The words of Lloyd's chairman Lord Levene, a man with a plan, who resolutely wants to change the face of the market. Brokers running around Leadenhall Market with arms full of paper: "Pathetic", he says.

Lord Levene has inherited the expansive plans set out by the previous incumbent, the late Sax Riley, and this year will be crucial for their implementation.

Why? Because in April 2004, Lloyd's will post record profits, detailing the full extent of the hard market during 2002 and 2003. It will be testament to the work of Lloyd's executive board, in particular chief executive Nick Prettejohn and ex-finance director Andrew Moss, and the franchise performance board forcing the market to improve its underwriting discipline to attain bottom line profitability.

Prettejohn has become the champion of the Lloyd's market reforms and in this year's supplement explains his vision for the coming years (page 9).
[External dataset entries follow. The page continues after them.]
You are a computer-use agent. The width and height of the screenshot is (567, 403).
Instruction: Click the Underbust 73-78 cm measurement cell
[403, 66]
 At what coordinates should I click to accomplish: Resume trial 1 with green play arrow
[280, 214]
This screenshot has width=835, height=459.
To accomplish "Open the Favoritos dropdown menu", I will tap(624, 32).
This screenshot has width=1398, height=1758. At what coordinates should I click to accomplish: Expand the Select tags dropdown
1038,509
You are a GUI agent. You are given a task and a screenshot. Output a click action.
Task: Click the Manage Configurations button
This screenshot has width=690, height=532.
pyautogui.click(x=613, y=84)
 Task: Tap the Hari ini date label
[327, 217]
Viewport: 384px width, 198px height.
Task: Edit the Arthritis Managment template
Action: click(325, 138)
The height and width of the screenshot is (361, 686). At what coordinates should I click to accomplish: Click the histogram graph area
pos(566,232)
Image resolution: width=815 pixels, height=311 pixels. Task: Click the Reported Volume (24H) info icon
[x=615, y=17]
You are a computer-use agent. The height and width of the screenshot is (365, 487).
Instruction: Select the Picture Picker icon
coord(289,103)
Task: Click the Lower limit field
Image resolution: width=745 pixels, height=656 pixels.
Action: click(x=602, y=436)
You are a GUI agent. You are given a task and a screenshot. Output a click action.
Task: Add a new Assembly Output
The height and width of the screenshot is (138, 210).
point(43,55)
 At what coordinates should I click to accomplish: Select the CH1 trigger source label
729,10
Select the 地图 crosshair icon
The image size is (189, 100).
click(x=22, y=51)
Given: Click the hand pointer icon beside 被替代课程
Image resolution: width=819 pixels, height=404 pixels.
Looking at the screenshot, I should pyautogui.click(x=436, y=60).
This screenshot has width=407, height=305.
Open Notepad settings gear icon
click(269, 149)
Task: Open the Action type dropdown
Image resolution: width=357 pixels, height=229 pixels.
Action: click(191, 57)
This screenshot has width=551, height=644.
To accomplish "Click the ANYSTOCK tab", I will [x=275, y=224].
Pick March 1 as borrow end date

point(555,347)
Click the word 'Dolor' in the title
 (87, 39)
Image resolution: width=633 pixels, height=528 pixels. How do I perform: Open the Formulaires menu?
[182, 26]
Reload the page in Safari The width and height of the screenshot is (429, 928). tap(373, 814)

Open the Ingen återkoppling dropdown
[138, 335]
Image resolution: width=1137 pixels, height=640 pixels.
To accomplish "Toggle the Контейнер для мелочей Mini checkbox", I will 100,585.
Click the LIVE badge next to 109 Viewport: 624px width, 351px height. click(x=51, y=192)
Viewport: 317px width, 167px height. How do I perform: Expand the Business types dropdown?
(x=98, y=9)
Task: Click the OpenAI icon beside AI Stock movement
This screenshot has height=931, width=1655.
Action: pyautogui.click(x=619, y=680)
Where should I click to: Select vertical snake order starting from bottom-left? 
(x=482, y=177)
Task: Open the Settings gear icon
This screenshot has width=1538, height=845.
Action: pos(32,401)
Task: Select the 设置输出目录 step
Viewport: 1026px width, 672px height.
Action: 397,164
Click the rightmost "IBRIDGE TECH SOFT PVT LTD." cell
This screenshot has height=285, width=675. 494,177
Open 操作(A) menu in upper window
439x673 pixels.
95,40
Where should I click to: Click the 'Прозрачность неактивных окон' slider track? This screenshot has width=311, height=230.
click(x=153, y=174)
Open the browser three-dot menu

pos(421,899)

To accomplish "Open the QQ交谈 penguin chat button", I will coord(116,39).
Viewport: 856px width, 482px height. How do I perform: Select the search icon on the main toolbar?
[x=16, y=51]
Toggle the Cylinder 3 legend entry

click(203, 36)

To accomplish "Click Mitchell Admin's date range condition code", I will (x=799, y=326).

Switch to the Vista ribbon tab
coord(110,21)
He is aware that the cycle may turn quickly, which could lead to criticisms from the franchisees. But driving down the burgeoning £500m in claims costs the market incurs, through the claims strategy review and the far-reaching Kinnect project, will make Lloyd's an attractive proposition to foreign investors.

So can new investors be tempted by a 314-year-old institution, perceived to be stuck in its ways? Chief executive of investment bank Noble Group, Ben Thompson, believes that investors are nervous because they are worried the heights of the hard market will inevitably slump to the depths of a severe soft cycle with its suffocating losses (page 11).

This has left many capital providers sitting on the fence waiting to see if the market reforms can succeed in controlling the premium cycle.

Lord Levene is adamant that the days when underwriters shrugged their bare shoulders after losing their shirts, comfortable in the herd mentality that everyone was in the same boat, are definitely over.